It would take several columns to discuss all of the implications of the new regulations, but here are a couple of quick highlights that most business owners will want to consider.

By way of a reminder, if you are a sole proprietor or the owner of a pass-through business (for example, an S corporation, partnership, or limited liability company), and you hire employees and use buildings and equipment to manufacture, sell and/or distribute your product, then you will very likely see a 20% drop in the tax you pay on your business income starting this year.

That's the good news. The less than good news is that there are many limitations on the 20% pass-through business income deduction. Owners of businesses known as "specified service trades or businesses" (SSTBs) do not get the deduction over certain income limits, and there can be limitations based on the size of your payroll or the amount of property used in the business.

It can get complicated, but it can pay to review these rules with your tax adviser.

Choice of entity

Some business owners could see a greater benefit from the business income deduction if they change their type of business entity. When the tax rate on C corporations was reduced to 21%, many commentators suggested that pass-through businesses would want to switch to being C corporations.

However, when all other factors are considered, it turns out that the advantages of being a pass-through entity often outweigh the advantage of the 21% tax rate. There is no universal answer, so run the numbers on your business and think about your succession plan or other exit strategy before deciding to go or not to go to a C corporation.

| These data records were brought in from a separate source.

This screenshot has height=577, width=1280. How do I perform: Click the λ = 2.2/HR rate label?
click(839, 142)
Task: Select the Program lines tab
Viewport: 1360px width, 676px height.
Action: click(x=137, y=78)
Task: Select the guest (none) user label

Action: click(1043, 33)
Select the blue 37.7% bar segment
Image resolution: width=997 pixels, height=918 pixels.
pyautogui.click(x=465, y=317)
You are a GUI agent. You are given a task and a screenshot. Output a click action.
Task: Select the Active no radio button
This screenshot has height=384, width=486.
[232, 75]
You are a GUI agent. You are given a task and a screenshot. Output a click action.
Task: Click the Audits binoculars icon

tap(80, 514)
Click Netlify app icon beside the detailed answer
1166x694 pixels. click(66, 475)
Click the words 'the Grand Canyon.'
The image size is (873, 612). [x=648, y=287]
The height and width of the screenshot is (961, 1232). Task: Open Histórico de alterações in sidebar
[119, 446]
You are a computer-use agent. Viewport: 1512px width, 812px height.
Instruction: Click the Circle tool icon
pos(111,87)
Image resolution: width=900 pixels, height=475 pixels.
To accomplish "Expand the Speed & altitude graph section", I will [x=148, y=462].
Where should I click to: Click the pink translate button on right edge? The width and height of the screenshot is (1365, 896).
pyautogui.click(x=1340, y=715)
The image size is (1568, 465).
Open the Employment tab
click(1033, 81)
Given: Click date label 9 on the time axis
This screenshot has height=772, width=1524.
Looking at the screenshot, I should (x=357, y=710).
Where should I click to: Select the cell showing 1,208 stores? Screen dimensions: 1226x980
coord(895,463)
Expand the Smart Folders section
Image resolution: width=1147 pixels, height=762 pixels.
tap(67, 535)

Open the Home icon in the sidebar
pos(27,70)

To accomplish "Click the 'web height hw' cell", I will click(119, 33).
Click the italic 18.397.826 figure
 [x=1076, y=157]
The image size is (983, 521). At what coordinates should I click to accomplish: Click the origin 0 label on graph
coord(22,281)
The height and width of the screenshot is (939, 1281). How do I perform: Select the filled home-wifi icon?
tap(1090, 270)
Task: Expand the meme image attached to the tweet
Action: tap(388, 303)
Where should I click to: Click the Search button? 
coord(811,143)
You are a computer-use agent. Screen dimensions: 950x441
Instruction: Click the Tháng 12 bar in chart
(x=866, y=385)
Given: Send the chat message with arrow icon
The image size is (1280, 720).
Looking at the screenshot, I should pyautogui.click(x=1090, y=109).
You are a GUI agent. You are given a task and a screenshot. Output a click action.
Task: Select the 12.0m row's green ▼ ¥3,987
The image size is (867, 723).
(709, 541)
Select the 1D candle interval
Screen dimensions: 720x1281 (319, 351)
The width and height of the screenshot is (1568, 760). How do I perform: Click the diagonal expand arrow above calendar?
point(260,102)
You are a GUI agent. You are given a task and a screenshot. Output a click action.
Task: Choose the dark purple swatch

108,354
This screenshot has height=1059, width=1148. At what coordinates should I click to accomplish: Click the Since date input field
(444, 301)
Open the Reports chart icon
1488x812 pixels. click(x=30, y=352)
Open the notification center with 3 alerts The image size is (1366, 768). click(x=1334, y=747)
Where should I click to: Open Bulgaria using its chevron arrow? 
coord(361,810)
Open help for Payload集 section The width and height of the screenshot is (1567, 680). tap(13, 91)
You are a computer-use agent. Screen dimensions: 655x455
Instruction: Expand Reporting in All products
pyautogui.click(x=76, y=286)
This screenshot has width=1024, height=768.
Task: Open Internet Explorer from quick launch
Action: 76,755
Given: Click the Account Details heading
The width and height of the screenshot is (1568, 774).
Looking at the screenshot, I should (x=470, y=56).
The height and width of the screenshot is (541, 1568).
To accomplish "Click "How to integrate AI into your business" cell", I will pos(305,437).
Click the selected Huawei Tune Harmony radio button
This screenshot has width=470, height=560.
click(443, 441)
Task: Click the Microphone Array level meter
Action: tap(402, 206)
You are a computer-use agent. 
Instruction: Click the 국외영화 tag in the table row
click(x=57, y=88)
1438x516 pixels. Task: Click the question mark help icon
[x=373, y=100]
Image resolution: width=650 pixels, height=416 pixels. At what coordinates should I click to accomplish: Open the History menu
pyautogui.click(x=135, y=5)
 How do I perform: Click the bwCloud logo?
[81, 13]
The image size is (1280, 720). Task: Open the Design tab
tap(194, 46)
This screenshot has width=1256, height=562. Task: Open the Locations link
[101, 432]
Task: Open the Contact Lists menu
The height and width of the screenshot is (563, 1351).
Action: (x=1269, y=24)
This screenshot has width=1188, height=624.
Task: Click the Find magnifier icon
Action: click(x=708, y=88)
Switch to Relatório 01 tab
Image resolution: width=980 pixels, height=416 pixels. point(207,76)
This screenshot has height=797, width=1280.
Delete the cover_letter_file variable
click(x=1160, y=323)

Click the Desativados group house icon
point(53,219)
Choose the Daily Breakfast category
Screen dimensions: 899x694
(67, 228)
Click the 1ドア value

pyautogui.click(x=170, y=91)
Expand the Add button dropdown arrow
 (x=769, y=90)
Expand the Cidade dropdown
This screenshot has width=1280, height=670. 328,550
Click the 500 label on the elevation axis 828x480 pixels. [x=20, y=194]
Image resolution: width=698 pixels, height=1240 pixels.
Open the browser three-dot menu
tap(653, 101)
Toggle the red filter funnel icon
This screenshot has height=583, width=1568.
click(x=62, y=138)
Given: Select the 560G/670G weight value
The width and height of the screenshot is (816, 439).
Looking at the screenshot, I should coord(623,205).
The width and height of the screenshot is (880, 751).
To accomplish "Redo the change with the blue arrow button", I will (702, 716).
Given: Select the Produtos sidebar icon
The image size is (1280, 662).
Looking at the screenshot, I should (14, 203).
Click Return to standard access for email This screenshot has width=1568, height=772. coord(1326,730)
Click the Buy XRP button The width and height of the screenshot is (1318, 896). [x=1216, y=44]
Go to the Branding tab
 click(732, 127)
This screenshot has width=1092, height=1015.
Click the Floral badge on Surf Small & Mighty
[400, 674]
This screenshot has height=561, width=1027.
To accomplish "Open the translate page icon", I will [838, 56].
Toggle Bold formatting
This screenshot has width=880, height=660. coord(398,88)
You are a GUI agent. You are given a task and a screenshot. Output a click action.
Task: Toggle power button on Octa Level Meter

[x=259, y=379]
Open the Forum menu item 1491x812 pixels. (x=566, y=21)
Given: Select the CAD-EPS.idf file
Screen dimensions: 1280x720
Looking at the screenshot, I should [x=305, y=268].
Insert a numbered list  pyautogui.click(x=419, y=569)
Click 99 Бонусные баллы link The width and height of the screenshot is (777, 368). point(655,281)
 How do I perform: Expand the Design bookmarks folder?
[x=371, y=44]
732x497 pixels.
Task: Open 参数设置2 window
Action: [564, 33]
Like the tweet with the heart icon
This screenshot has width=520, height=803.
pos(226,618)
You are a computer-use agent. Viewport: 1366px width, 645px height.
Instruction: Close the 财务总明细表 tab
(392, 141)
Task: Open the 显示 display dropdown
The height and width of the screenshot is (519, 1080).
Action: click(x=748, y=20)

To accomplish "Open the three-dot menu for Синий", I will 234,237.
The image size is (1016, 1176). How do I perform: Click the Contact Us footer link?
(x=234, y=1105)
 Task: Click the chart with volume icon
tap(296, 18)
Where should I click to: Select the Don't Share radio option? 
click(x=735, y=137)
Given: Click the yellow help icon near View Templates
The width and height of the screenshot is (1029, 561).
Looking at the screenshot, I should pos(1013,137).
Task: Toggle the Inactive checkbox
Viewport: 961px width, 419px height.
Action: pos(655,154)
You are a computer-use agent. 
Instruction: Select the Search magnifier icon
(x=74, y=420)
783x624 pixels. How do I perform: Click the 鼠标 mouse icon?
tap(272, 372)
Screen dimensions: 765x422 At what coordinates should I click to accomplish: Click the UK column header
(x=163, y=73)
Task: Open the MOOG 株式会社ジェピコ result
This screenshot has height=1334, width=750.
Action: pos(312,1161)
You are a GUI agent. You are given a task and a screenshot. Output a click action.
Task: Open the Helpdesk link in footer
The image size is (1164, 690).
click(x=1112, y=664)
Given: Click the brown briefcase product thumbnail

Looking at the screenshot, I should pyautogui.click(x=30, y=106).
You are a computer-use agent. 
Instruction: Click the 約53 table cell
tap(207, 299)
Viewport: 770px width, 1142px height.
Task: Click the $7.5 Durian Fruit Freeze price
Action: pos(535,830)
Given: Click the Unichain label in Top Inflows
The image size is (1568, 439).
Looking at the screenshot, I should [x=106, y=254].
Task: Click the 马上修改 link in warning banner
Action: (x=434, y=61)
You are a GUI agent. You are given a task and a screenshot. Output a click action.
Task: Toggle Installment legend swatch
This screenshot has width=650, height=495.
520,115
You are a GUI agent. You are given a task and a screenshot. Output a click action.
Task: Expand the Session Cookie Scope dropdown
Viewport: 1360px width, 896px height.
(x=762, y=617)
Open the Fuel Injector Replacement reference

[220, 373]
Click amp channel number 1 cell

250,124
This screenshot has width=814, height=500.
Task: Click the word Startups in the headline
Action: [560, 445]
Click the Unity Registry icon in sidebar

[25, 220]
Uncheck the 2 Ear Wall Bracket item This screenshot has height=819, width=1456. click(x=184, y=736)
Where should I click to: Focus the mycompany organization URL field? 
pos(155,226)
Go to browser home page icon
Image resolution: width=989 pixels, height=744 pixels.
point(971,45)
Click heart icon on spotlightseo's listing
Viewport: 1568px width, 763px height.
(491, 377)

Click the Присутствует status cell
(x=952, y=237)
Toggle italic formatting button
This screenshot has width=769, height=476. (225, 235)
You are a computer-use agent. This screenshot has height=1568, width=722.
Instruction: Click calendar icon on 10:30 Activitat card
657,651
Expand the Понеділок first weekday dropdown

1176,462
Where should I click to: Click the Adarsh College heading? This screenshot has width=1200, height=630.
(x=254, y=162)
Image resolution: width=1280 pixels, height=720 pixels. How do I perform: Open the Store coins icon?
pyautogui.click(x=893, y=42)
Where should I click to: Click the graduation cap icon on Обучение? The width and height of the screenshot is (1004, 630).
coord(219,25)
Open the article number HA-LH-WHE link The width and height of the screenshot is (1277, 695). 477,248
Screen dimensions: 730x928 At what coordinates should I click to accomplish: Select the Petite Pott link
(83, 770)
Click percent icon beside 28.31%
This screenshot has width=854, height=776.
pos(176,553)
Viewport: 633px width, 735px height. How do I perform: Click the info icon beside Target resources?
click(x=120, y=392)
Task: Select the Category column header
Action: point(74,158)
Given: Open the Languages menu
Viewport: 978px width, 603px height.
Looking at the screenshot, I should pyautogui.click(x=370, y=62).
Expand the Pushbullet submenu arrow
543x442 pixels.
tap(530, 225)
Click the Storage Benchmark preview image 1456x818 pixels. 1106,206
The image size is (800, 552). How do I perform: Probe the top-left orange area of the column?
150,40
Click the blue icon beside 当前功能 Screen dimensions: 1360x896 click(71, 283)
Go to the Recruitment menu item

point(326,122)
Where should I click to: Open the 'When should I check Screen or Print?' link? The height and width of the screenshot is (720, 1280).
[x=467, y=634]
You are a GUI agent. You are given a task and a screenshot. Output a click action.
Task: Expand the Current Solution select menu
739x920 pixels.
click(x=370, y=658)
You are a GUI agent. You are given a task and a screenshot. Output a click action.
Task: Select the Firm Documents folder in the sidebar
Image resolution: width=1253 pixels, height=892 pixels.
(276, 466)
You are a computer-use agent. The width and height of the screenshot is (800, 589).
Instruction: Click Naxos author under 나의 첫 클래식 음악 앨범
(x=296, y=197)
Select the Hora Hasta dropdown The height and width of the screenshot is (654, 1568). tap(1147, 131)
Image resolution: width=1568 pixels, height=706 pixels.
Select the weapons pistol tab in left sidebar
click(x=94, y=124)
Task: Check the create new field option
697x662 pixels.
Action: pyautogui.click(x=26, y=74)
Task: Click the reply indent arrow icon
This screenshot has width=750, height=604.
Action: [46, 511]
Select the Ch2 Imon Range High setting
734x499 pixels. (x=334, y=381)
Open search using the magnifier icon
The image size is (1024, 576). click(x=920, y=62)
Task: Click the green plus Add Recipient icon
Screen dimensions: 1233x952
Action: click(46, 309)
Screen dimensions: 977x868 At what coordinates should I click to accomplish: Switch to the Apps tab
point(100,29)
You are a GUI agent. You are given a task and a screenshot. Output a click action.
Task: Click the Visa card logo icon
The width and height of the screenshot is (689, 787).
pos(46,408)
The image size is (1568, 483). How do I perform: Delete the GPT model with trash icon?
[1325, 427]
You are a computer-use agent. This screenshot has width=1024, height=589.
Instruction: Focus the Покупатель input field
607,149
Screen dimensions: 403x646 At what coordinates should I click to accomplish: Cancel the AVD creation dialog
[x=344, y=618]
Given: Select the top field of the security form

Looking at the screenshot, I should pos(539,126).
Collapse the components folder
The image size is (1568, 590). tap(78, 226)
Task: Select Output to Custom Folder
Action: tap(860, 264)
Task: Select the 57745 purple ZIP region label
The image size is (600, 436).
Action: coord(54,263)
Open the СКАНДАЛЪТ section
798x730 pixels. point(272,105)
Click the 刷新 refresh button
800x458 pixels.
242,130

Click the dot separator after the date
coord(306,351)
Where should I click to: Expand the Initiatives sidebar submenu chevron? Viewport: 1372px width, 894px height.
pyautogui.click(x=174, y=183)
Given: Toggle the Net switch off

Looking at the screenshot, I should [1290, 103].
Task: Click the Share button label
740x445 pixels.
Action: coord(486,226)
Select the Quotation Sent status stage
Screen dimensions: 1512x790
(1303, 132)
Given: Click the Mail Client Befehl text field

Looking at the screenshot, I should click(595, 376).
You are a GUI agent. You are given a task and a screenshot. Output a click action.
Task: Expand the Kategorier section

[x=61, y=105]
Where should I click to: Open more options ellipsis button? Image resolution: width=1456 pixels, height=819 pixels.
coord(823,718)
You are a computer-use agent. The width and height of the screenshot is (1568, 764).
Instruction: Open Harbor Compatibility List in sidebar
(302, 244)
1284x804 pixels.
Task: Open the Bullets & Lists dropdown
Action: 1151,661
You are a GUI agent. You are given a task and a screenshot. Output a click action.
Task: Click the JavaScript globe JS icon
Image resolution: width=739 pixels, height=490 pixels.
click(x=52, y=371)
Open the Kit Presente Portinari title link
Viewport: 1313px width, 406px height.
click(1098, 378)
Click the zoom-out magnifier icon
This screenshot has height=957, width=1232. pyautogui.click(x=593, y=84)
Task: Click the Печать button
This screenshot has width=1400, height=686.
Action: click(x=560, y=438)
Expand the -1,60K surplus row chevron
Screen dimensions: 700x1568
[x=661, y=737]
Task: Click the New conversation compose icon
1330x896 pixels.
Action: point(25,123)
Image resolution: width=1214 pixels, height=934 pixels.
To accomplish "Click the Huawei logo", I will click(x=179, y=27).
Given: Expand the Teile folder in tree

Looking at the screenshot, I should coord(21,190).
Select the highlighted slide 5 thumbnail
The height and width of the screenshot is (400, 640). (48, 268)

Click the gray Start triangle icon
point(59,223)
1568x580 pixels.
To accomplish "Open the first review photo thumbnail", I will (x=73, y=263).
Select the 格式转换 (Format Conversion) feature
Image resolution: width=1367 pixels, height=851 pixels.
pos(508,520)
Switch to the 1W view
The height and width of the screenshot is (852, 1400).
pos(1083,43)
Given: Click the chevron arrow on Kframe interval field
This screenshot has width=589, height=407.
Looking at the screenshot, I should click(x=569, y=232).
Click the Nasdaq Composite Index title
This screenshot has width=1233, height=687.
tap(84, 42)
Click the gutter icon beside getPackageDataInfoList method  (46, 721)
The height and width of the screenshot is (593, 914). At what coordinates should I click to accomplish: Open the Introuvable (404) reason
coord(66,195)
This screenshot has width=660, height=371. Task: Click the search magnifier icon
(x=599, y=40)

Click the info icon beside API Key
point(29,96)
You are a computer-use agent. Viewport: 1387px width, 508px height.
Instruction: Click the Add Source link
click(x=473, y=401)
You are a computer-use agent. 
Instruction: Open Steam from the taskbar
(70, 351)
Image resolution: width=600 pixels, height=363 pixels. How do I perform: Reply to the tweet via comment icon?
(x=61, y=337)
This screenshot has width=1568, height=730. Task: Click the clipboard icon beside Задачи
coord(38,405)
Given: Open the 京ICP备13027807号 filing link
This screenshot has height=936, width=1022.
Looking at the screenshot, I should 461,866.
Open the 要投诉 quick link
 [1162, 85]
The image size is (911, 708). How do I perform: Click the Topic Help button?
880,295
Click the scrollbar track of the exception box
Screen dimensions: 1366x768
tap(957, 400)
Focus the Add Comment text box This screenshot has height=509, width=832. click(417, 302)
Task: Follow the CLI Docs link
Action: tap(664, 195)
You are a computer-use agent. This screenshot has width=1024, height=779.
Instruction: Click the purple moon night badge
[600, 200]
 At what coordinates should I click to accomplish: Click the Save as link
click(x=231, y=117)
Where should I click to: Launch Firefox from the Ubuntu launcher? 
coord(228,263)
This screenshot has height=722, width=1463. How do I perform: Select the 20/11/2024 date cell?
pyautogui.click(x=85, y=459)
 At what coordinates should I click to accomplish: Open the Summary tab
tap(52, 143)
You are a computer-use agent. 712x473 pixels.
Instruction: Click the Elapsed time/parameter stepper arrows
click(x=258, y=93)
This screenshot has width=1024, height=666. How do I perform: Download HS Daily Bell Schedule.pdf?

Even if you decide to keep your pass-through entity, the type of pass-through entity used can make a tax difference. For example, depending on the level of business income, a sole proprietor may do better than the owner of an S corporation. Conversely, at higher levels of qualified business income, an S corporation owner may be able to claim a larger tax deduction. Of course, non-tax reasons for being or not being a separate entity must also be considered.

Breaking up

SSTBs such as doctors, lawyers, accountants, investment advisors and others generally do not get to deduct 20% of their business income over a stated level of income. Not surprisingly, many tax advisers have suggested breaking service businesses into separate components so a portion of the business might qualify for the business income deduction.

But the proposed regulations set forth rules that limit this planning. If 80% or more of the property or services of a non-SSTB entity are provided to an SSTB, then, if there is a 50% or more overlap of ownership between those two entities, they will be combined and considered one SSTB.

There are still planning opportunities for businesses to separate lines of business, but business owners must be mindful of the rules in the proposed regulations before making changes.

Planning strategies may also be available for business owners to combine related businesses for purposes of the pass-through deduction. Say that you own two related businesses that operate as S corporations out of the same facility and share administrative resources, but for business and legal reasons, they are separate entities.

One business generates a large income on a small payroll. The other generates a small income on a large payroll.

The wage limitation on the business income deduction would likely limit the overall deduction. These businesses would probably be entitled to a much larger deduction if their income and payroll were considered together.

Can this be done? Yes, if you follow the rules in the proposed regulations, including: there is at least a 50% overlap in ownership among the businesses; such common ownership exists for most of the tax year; none of the aggregated businesses are an SSTB; and the related businesses satisfy other specific tests to show that they part of a larger, integrated trade or business.

The regulations are proposed and may change, but they contain helpful guidance on how to qualify for the 20% business income deduction, or how to increase the amount of the deduction.

Talk to your professional tax adviser to see if you do, or can, qualify for the deduction.